- Work order
Whenever the string "text" appears in a line below, please copy the line out.

(Stored items from a collection)
== Segment start ==

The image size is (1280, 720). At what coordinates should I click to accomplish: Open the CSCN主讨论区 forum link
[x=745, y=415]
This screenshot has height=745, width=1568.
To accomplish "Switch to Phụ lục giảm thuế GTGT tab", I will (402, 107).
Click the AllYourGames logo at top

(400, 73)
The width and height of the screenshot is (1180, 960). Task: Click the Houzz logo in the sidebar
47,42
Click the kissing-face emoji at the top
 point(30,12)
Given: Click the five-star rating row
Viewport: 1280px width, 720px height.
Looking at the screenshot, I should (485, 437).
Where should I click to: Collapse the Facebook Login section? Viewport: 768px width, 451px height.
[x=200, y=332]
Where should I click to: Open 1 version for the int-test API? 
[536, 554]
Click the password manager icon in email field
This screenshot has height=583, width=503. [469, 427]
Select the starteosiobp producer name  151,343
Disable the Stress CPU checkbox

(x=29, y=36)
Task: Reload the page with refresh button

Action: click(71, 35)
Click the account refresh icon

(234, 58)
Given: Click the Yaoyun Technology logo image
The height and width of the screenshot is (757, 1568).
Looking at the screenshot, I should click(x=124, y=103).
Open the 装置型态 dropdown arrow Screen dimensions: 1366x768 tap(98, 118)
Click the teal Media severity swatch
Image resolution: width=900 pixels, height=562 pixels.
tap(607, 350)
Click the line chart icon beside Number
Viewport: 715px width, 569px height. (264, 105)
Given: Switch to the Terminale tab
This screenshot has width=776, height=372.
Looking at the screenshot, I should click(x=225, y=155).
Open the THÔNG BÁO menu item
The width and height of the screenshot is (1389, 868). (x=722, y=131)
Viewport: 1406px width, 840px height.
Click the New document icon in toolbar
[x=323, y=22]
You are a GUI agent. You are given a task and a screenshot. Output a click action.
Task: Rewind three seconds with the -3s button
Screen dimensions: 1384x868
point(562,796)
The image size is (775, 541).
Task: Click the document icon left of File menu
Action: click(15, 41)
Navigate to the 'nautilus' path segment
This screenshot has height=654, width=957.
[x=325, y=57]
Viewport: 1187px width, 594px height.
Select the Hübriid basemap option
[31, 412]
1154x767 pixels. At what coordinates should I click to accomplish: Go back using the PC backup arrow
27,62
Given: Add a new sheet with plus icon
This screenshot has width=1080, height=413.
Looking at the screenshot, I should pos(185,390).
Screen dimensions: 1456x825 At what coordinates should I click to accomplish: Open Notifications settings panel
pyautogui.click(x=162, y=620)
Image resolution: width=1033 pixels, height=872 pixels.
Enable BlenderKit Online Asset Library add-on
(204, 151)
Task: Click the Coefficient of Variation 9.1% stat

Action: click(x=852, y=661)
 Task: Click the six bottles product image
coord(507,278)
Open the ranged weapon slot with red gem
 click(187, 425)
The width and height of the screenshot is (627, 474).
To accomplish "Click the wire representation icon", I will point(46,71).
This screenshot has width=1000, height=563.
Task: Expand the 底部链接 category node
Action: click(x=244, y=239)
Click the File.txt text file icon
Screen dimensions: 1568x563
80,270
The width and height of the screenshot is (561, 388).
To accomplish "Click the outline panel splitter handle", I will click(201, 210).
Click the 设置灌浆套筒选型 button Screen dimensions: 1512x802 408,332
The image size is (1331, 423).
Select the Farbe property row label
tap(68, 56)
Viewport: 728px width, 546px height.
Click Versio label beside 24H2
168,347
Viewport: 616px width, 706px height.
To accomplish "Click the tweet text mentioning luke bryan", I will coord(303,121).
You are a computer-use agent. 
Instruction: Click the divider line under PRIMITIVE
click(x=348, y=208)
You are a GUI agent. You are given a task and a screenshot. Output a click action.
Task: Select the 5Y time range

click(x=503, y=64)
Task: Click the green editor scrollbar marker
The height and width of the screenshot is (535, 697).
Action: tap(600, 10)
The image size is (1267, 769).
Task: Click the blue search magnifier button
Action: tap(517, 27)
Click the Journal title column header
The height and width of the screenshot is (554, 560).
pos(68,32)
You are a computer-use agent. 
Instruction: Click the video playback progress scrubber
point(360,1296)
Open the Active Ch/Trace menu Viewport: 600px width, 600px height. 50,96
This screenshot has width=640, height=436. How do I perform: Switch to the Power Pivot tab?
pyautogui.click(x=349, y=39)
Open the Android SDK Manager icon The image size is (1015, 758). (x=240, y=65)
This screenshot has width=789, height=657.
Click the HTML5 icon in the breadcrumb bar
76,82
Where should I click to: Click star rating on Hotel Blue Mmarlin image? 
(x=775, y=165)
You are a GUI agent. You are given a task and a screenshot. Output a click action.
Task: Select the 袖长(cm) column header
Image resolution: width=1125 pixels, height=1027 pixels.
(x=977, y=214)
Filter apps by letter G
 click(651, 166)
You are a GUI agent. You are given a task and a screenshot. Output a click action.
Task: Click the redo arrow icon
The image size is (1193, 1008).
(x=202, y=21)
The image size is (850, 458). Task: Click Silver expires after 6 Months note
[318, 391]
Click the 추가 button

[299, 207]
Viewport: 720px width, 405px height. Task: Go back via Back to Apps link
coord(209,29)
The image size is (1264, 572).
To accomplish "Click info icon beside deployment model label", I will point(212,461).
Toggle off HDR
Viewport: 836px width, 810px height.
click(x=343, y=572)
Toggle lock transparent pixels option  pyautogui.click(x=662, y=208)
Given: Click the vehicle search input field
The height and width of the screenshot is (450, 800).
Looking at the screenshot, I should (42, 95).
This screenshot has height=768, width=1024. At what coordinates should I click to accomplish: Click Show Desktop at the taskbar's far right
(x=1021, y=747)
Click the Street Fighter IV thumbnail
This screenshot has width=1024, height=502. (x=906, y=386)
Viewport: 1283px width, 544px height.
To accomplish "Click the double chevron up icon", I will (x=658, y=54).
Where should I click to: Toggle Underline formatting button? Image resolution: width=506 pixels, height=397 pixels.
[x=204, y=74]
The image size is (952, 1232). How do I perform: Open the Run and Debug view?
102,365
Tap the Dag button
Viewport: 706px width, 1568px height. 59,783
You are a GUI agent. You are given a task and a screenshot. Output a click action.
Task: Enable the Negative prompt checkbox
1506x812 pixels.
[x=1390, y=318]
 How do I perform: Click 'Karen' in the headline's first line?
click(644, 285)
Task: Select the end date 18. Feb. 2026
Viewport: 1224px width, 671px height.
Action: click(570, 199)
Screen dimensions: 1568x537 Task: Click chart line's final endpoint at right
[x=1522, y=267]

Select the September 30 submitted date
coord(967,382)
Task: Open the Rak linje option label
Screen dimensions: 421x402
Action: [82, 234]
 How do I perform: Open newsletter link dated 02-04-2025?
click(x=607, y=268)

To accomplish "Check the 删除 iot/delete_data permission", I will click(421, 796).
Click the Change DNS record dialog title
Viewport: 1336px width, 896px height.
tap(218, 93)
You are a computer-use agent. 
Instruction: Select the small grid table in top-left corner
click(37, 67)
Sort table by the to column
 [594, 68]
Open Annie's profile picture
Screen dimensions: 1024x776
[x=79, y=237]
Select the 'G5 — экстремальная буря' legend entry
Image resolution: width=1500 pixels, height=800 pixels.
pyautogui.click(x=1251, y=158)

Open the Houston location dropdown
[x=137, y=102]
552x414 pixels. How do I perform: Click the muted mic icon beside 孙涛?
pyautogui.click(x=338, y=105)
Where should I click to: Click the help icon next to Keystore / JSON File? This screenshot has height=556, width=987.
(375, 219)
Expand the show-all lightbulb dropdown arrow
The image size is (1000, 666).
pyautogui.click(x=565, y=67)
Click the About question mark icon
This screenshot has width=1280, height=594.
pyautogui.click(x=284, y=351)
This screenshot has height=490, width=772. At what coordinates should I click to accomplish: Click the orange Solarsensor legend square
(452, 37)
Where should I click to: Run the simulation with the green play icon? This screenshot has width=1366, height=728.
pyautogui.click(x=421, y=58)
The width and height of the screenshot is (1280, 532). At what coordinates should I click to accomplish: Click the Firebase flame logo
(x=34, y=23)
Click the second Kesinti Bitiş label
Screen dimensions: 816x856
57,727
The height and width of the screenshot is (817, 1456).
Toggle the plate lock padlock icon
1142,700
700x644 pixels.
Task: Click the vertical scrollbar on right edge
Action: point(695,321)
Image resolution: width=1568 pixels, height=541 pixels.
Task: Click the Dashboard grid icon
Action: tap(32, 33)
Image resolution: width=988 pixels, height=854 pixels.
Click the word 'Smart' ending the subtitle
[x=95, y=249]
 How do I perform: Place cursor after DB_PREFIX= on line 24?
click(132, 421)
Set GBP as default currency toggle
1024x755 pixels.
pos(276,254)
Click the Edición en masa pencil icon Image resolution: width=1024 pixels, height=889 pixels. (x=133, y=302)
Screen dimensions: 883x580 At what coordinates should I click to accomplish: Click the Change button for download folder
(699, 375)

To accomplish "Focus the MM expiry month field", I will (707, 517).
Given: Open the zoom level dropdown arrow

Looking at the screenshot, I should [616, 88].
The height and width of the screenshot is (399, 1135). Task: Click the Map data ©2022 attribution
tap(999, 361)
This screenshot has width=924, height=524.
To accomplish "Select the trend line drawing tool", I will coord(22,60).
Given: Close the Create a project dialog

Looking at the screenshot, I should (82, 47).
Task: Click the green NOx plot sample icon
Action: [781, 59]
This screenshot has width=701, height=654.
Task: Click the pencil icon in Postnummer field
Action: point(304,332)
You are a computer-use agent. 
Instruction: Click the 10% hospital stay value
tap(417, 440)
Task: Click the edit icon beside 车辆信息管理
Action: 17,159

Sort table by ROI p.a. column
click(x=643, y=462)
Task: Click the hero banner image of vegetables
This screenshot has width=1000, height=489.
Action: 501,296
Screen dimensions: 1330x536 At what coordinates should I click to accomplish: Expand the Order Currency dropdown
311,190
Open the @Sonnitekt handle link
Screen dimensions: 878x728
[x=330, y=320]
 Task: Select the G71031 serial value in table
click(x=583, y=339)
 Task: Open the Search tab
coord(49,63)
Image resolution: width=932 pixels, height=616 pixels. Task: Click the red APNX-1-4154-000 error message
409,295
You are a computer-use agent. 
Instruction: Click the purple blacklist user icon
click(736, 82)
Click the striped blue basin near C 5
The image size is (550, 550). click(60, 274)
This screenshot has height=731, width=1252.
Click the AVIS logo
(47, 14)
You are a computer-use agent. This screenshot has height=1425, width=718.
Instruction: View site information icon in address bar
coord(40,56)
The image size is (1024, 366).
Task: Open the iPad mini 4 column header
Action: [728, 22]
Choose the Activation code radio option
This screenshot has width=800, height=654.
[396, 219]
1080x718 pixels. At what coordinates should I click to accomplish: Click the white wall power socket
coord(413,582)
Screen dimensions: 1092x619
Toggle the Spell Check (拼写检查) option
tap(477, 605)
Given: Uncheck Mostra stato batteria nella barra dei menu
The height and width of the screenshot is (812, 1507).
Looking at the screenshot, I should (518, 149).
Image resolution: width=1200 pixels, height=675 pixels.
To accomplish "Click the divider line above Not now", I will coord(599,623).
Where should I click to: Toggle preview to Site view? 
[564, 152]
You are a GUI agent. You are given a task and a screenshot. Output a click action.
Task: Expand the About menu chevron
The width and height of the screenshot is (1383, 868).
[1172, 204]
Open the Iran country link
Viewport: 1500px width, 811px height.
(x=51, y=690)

== Segment end ==

- Answer area
Click the File.txt text file icon
To accomplish "Click the tweet text mentioning luke bryan", I will coord(303,121).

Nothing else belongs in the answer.